MyoD-mediated myogenic conversion of C3H10T1/2 cells is modulated by VITO-1 expression levels. C3H10T1/2 cells were transfected with pEMSV-MyoD and pCS2-VITO-1 (A and E), pEMSV-MyoD and pSUPER (B and F), pEMSV-MyoD and pSUPER-VITO-1 (C and G), pEMSV-MyoD and pSUPER-Myogenin (D and H) and stained after 72 h with an antibody against Myogenin (A–D) or MyHC (E–H). Cumulative results of myogenic conversion experiments (I). The number of myogenic cells obtained after transfection of MyoD was set as 100%. Supplementary expression of VITO-1 led to an improvement in MyoD-mediated myogenic conversion while knockdown of VITO-1 or Myogenin expression decreases muscle cell formation. Transfection efficiencies were normalized against a co-transfected LacZ expression construct.

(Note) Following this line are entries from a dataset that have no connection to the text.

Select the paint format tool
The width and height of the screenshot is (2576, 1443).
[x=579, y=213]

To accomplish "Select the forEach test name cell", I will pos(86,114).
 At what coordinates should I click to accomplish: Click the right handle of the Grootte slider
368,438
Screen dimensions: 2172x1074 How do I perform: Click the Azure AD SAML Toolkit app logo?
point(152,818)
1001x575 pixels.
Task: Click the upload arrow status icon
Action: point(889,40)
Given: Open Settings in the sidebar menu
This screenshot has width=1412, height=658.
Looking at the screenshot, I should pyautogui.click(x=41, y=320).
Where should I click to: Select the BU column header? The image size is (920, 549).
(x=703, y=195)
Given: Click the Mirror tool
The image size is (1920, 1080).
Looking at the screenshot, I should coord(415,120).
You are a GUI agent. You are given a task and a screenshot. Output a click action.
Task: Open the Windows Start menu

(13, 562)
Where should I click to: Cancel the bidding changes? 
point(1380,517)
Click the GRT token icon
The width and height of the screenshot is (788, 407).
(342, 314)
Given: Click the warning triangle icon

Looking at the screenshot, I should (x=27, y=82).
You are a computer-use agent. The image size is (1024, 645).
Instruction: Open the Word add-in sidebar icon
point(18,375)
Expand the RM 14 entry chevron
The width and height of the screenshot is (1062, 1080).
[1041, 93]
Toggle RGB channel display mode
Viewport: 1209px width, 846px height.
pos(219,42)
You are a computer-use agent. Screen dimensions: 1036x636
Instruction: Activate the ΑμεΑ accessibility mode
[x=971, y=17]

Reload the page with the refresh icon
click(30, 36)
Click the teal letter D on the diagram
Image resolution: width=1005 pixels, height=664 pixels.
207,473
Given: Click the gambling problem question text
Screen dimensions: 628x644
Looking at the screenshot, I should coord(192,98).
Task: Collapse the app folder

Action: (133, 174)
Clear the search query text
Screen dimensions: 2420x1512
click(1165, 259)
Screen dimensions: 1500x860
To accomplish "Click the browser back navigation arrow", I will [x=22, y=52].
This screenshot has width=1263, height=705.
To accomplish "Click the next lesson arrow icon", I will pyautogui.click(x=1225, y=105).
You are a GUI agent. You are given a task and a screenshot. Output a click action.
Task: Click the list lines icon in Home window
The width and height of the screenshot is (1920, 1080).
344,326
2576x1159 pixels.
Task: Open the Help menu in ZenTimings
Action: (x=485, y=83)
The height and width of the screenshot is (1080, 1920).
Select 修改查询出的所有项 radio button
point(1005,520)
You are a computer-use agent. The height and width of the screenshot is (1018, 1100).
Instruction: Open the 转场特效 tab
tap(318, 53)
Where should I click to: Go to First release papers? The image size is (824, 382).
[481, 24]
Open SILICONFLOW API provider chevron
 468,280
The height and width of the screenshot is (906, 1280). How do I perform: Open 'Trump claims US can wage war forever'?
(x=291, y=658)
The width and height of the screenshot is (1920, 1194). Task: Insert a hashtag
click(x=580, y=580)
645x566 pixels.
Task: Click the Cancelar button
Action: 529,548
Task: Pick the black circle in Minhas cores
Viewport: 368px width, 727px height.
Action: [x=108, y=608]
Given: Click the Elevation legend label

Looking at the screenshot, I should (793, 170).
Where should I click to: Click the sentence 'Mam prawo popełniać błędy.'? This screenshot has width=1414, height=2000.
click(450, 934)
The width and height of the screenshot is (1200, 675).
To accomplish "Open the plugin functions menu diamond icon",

Knockdown of VITO-1 expression attenuates differentiation of C2C12 muscle cells. C2C12 myoblasts were co-transfected with pSUPER and pEGFP-C2 (A and E), pSUPER-Vito-1 and pEGFP-C2 (B, C, F and G) and pSUPER-Myogenin and pEGFP-C2 (D and H). Cells were examined for EGFP fluorescence to visualize transfected cells (E–H) and stained with a Myogenin antibody (G) (detected with a rhodamine coupled secondary antibody) or inspected by phase contrast microscopy (A–D). Note that transfected cells expressing VITO-1 siRNA (green) are negative for Myogenin (red). Knockdown of VITO-1 and Myogenin expression led to an inhibition of myotube formation while differentiation of C2C12 cells occurred normally after transfection with pSUPER.